In 962, according to globalsciencellc, Ottone encircled the imperial crown in Rome and inaugurated a policy of constant intervention in the political events of the Italian peninsula, which would have required ever new commitment and energy from his successors. The Italian policy of Otto I was made with Otto II and with Otto III also Mediterranean and Eastern, even arousing the utopian program of a renovatio imperii; the ever closer relations with the Church and with the papacy involved the Empire in the exhausting struggle of investitures, from the middle of the century. XI to 1122 (Concordat of Worms); the same political program of Frederick I, centered on the restoration of state power, was conceived within the framework of a universal empire, with Rome as its capital and Italy as its center, and forced the Hohenstaufen to clash with the Italian communes and the papacy; and when in 1194 Henry VI inherited the crown of the Kingdom of Sicily, the ancient mirage of a dominium mundi flashed once again, extended to Byzantium and the Levant.
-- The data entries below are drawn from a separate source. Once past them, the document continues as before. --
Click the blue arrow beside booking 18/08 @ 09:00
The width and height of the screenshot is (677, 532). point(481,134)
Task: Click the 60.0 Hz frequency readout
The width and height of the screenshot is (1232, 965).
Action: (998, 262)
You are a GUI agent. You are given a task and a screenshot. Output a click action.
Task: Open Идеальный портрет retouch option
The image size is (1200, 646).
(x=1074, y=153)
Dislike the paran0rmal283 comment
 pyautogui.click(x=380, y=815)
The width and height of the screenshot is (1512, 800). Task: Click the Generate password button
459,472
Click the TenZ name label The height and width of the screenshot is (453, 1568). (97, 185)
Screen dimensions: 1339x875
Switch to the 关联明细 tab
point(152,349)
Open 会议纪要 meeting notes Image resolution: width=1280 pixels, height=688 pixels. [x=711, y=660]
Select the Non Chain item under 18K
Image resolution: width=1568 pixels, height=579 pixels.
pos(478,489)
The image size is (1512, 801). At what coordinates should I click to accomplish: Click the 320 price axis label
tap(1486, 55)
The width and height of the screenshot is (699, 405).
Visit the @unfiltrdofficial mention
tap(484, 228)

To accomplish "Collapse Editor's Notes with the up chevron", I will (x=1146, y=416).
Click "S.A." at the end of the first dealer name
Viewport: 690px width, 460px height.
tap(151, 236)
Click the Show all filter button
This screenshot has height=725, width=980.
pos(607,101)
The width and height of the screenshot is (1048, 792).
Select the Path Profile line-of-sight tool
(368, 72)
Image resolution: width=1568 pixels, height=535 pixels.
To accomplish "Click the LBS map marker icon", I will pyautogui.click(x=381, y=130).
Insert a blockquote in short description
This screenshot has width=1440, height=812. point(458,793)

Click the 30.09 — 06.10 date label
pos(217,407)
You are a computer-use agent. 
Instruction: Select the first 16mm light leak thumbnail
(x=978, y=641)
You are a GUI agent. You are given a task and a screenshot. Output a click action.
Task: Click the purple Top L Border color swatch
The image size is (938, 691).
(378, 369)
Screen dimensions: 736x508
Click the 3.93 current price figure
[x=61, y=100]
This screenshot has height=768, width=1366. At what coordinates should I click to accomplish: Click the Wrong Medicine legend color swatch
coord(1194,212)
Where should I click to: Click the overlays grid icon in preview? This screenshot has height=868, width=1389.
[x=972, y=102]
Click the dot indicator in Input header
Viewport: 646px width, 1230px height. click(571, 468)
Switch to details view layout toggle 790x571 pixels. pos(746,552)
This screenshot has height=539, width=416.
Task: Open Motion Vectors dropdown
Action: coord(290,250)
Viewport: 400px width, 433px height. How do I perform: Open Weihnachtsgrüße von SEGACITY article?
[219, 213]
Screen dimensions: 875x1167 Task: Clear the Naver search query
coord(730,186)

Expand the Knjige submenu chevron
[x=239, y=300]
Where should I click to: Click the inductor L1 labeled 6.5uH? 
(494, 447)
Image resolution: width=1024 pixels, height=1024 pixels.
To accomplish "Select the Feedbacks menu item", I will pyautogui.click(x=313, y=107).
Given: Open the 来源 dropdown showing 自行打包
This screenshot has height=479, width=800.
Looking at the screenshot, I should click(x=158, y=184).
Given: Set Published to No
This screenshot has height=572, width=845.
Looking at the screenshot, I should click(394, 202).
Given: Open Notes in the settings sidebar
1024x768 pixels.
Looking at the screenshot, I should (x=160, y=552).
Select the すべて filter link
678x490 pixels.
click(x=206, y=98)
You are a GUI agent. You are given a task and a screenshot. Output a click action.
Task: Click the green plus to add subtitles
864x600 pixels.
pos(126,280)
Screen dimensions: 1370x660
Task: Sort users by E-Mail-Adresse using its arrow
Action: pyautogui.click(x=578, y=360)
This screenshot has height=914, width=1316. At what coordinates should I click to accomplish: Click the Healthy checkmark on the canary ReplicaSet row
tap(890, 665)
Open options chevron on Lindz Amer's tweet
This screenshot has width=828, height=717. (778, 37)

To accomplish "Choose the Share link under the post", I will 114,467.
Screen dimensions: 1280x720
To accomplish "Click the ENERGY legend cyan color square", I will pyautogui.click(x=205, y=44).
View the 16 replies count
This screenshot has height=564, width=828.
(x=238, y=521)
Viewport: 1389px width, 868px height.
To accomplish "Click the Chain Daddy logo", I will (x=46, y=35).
This policy required enormous financial commitments for the recruitment of armies, forced the sovereigns to continually descend into Italy, to long and frequent absences from Germany; above all it prevented them from creating strong structures of government and from opposing the development of particularistic forces: the urban centers, which always claimed new autonomy, the nobility, which by now began to found its power, feudality, on territorial bases, which, far from constituting that hierarchical system of links between the emperor and the potentos hoped for by Barbarossa, it turned out to be the most serious element of disintegration. Thus, while in the West, and above all in France and England, the national monarchies – albeit through a bitter and long struggle – promoted the construction of an increasingly centralized and unitary state organism, ordering and regulating cities and local lordships, large principalities and autonomous provinces, in that slow process that leads to the formation of the modern state, the German monarchy wore out its energies and its authority in pursuit of the dream of a universal empire.